16 and 17 In more than 3000 patients treated to date, sofosbuvir

16 and 17 In more than 3000 patients treated to date, sofosbuvir has been shown to be safe, viral breakthrough during treatment has been rare (and associated with nonadherence), and few drug interactions

have been observed.18 and 19 In addition, patients with hepatic impairment do not require modification of sofosbuvir dosage.20 We conducted this open-label study to determine if the administration of up to 48 weeks of sofosbuvir and ribavirin to HCV-infected patients with liver cancer before liver transplantation could prevent post-transplant recurrence of HCV infection. Patients were enrolled at 13 centers in the United States, 1 in New Zealand, and 1 in Spain. Eligible patients were at least 18 years old with a body mass index High Content Screening of ≥18 kg/m2 and documented HCV infection of any genotype with an HCV-RNA value greater than 104 IU/mL. Patients who had failed previous treatment for HCV were eligible. Patients were required to be on the waiting list for liver transplantation (with anticipated time until transplantation of <1 y) from a deceased donor. Patients had HCC meeting the Milan criteria,21 with a biological model for end-stage liver disease (MELD) score of less see more than 22, and a Child–Turcotte–Pugh score of 7 or less, and had to

be eligible for a MELD exception score as per the policy of the United Network for Organ Sharing. We chose to study patients with HCC because they could be expected to undergo liver transplantation within 1 year. This phase 2, open-label, pilot study had 2 phases: a pretransplant treatment phase and a post-transplant follow-up phase. During the pretransplant treatment phase, patients received sofosbuvir (Gilead Sciences) administered orally

at a dose of 400 mg once daily, along with ribavirin (Ribasphere; Kadmon) administered orally as a divided dose according to body weight (1000 mg/day in patients with a body weight of <75 kg, and 1200 mg/day in patients with a body weight of ≥75 kg).
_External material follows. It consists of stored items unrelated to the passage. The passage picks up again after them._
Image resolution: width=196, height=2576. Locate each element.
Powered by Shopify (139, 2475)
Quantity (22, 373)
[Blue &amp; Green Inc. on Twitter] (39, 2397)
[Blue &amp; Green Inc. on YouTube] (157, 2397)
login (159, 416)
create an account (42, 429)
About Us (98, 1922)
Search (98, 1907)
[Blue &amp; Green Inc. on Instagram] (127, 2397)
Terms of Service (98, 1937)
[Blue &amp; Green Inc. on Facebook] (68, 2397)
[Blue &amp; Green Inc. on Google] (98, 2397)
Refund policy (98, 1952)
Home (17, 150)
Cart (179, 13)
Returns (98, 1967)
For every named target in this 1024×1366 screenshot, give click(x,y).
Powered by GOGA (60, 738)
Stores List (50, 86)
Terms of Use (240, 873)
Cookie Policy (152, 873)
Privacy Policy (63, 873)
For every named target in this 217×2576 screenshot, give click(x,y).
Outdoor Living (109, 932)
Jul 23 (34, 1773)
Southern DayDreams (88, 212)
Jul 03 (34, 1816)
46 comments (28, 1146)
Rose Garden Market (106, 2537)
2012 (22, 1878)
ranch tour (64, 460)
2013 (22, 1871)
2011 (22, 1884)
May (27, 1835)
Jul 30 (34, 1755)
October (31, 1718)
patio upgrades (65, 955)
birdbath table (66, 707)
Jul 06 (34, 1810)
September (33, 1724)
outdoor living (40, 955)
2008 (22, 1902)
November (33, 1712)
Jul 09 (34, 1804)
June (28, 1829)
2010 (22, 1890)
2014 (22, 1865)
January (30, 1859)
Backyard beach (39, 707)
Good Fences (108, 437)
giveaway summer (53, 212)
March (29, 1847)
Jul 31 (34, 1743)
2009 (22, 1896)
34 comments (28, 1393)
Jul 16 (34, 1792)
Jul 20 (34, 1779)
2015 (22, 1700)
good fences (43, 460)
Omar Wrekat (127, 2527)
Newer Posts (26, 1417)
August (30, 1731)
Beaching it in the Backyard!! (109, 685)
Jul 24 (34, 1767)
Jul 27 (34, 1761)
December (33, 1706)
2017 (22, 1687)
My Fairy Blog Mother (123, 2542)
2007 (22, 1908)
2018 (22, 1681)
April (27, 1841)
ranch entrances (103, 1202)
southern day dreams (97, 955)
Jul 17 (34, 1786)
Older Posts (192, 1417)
According to the original study protocol, treatment Glutamate dehydrogenase lasted up to 24 weeks or until time of transplant, whichever occurred first. Patients who completed treatment before transplantation also were assessed for sustained virologic response. Patients who relapsed after stopping the study drug during the pretransplant treatment phase and who were not found to have the S282T NS5B mutation (which is associated with resistance to sofosbuvir) were allowed to restart treatment and continue for an additional 24 weeks or until transplant. In a subsequent amendment, the study design was changed to allow all patients who had not reached 24 weeks of treatment at the time of the amendment to continue treatment uninterrupted to 48 weeks or transplant. This change was made after observing virologic relapse in 3 patients before transplantation in patients who stopped treatment after completing 24 weeks.